Aim of the exercise: Where the data below has the string "number", return the whole line.

--

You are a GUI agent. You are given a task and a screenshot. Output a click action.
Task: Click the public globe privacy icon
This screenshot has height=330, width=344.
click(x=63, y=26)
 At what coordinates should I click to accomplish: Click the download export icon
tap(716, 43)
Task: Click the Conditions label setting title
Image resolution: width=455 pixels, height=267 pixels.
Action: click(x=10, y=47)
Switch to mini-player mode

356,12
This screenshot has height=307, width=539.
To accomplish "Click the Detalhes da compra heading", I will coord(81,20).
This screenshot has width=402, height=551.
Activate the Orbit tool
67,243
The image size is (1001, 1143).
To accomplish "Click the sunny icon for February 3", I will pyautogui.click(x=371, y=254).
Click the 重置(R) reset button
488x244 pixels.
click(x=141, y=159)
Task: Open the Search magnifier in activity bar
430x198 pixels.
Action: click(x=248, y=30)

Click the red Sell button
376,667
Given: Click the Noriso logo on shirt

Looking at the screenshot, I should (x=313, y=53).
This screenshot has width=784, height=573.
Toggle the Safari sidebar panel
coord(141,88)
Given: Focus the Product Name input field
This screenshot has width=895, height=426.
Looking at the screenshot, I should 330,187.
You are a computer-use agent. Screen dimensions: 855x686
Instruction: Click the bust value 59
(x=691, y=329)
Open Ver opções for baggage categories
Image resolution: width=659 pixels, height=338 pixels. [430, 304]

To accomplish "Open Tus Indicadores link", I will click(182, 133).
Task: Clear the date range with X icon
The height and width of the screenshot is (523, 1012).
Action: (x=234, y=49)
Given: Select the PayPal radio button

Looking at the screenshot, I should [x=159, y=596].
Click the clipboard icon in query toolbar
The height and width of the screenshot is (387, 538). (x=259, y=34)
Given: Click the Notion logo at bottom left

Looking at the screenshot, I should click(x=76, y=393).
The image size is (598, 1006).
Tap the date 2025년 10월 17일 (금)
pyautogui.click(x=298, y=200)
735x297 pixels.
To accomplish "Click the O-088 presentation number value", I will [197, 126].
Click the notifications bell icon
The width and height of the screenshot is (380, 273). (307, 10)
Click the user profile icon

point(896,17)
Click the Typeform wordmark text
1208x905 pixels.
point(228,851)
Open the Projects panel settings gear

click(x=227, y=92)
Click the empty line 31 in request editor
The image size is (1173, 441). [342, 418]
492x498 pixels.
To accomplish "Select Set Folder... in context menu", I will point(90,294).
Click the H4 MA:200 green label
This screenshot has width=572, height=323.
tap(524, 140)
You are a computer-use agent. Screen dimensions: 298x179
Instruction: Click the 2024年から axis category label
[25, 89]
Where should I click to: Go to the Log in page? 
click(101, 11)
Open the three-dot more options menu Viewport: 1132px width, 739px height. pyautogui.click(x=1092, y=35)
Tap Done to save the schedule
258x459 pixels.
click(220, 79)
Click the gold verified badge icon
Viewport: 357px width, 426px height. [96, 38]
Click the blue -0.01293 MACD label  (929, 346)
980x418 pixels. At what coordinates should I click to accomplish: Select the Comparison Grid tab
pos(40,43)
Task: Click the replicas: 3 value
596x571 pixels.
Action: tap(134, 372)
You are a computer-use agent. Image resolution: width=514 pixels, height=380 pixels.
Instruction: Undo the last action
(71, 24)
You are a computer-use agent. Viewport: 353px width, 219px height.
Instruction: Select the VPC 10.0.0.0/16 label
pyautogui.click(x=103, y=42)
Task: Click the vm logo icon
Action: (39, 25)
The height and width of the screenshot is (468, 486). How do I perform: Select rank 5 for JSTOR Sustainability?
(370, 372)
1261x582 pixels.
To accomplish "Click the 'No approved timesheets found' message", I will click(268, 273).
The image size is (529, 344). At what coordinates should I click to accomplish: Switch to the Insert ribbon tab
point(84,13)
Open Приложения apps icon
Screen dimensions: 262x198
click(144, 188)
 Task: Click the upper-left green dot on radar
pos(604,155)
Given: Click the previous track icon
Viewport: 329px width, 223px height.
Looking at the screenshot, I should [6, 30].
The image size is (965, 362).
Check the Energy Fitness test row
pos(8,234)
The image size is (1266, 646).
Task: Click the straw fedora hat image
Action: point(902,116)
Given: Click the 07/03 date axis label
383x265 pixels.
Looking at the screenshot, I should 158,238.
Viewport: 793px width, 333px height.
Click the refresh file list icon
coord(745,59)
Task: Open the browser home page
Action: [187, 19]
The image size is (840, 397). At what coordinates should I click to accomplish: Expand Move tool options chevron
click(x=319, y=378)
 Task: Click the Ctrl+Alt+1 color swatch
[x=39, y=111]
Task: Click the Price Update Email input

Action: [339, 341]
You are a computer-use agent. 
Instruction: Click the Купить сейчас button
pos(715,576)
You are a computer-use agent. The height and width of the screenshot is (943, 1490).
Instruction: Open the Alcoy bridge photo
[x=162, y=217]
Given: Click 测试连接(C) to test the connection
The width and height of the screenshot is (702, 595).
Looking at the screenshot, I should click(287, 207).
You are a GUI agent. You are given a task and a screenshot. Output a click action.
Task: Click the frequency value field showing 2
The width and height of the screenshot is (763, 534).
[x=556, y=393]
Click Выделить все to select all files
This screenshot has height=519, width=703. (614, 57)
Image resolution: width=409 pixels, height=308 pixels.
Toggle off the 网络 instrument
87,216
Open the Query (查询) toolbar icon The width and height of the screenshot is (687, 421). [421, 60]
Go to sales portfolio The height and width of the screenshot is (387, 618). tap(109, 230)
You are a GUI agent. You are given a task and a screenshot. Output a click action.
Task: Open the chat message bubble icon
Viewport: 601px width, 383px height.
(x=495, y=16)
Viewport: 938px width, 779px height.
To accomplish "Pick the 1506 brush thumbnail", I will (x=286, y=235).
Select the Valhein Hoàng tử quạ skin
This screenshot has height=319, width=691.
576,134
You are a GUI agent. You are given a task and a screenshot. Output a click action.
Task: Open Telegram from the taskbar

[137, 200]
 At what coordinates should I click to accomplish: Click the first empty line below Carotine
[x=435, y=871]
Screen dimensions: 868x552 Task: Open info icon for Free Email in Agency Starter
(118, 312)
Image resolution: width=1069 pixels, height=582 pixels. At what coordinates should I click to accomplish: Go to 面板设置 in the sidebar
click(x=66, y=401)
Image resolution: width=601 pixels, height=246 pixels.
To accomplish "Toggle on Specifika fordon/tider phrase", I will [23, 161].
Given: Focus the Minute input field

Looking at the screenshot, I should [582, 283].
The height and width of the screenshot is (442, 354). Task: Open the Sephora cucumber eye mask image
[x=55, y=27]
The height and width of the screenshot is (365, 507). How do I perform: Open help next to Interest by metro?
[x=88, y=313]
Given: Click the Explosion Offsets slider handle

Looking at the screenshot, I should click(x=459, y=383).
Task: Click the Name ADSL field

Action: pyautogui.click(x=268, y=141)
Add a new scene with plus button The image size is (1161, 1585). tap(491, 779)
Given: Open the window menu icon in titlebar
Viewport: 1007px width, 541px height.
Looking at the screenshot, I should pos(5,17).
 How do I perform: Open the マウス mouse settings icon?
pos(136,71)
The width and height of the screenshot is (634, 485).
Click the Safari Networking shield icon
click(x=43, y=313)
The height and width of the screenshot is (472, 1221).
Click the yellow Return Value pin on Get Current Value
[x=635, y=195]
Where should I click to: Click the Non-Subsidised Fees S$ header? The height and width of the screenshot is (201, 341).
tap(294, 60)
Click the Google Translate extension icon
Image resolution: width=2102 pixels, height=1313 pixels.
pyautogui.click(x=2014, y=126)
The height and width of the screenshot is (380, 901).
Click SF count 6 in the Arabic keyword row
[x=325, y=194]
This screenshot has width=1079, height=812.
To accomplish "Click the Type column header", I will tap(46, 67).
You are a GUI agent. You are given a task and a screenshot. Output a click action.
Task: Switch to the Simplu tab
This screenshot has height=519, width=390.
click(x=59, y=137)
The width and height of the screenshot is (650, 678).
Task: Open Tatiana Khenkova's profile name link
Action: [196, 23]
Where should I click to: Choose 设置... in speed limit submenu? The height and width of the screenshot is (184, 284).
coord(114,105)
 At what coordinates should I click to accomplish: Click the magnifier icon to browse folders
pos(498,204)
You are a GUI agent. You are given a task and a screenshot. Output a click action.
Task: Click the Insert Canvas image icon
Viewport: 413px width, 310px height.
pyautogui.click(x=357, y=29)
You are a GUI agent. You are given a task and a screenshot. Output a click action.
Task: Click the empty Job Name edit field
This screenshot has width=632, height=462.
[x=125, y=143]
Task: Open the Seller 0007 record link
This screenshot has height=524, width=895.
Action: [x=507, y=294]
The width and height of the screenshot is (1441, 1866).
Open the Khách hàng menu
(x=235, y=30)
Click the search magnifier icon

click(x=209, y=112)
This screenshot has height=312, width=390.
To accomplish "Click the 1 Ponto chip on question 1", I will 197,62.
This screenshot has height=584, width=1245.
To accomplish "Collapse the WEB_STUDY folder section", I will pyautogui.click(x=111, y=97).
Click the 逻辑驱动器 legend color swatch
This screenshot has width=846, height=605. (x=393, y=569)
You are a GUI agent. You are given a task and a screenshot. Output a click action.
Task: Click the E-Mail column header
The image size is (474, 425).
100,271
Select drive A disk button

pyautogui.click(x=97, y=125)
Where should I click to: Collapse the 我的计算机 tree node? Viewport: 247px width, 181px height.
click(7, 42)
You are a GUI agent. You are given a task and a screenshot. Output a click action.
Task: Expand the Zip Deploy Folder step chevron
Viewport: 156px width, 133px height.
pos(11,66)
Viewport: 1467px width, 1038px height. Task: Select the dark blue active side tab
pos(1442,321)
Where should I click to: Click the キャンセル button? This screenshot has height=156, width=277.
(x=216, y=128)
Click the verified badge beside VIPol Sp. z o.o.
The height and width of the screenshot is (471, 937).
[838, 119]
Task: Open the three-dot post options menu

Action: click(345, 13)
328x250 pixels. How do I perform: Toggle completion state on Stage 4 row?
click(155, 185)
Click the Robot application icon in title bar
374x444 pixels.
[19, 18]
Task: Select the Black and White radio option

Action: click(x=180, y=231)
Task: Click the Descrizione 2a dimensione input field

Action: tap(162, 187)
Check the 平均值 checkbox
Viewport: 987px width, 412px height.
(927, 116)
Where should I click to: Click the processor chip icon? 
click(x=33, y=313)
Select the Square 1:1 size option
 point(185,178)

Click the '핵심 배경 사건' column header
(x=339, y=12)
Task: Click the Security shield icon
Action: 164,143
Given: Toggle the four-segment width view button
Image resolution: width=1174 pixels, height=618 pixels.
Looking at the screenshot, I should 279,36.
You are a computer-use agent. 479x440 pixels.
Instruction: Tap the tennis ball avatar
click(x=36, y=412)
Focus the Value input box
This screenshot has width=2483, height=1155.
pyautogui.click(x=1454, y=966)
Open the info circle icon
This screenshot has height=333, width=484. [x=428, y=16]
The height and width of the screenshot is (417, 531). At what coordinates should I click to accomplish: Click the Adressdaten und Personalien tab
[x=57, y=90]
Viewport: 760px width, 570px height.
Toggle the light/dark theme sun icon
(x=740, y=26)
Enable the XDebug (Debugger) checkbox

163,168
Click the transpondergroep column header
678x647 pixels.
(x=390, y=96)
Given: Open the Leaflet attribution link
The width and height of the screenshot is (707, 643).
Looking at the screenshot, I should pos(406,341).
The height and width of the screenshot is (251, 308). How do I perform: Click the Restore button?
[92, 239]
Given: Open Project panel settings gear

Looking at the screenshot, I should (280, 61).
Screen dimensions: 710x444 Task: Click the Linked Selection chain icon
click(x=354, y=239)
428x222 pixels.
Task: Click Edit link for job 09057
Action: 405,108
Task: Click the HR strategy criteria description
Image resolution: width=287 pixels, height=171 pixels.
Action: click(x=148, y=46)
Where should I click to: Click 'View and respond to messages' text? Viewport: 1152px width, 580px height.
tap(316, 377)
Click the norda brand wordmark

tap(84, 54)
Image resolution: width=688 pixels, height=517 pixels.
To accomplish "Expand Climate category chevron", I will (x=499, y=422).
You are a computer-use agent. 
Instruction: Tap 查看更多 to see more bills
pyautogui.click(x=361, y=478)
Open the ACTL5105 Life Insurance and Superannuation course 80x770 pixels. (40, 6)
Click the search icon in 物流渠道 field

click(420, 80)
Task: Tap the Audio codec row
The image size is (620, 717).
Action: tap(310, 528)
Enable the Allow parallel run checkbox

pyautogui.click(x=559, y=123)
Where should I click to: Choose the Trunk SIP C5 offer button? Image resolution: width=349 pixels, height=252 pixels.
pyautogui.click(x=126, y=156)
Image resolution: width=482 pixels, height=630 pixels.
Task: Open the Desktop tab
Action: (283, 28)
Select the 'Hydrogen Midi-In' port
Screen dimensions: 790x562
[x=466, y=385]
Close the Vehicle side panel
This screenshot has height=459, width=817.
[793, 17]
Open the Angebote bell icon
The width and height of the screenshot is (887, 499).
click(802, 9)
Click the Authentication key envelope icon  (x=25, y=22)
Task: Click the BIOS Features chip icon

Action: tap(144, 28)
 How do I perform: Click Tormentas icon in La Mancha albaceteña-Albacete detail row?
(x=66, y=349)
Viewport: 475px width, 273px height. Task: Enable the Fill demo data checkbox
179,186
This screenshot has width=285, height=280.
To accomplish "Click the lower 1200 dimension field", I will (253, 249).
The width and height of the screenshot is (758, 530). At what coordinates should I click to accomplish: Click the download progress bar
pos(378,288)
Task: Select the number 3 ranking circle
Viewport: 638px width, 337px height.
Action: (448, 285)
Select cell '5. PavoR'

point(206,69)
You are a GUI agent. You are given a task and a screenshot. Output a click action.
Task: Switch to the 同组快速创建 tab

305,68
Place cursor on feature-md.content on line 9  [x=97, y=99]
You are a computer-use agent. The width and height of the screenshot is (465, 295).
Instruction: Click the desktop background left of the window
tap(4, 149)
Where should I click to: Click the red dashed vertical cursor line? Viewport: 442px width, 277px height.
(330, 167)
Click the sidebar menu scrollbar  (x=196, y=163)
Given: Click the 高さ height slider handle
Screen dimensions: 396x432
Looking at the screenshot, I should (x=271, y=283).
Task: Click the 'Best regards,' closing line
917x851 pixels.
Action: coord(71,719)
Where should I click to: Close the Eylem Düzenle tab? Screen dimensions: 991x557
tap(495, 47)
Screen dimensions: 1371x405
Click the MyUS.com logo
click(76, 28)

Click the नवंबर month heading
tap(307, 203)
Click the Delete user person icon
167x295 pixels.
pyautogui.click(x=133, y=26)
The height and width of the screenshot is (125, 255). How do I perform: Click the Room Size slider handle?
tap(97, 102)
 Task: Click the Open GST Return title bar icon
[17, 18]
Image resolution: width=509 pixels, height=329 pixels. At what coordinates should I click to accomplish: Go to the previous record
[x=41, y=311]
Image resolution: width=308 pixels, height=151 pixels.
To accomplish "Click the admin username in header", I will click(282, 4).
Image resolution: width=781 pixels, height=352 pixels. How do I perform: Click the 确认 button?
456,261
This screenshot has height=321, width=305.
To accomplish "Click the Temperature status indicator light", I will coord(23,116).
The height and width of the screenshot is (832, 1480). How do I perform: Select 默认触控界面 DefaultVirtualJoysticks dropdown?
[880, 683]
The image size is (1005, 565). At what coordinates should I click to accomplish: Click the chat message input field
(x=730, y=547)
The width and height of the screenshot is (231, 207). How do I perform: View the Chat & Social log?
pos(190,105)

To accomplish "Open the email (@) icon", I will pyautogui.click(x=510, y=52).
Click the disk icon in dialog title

--

Task solution:
To accomplish "Click the O-088 presentation number value", I will [197, 126].
Task: Select the number 3 ranking circle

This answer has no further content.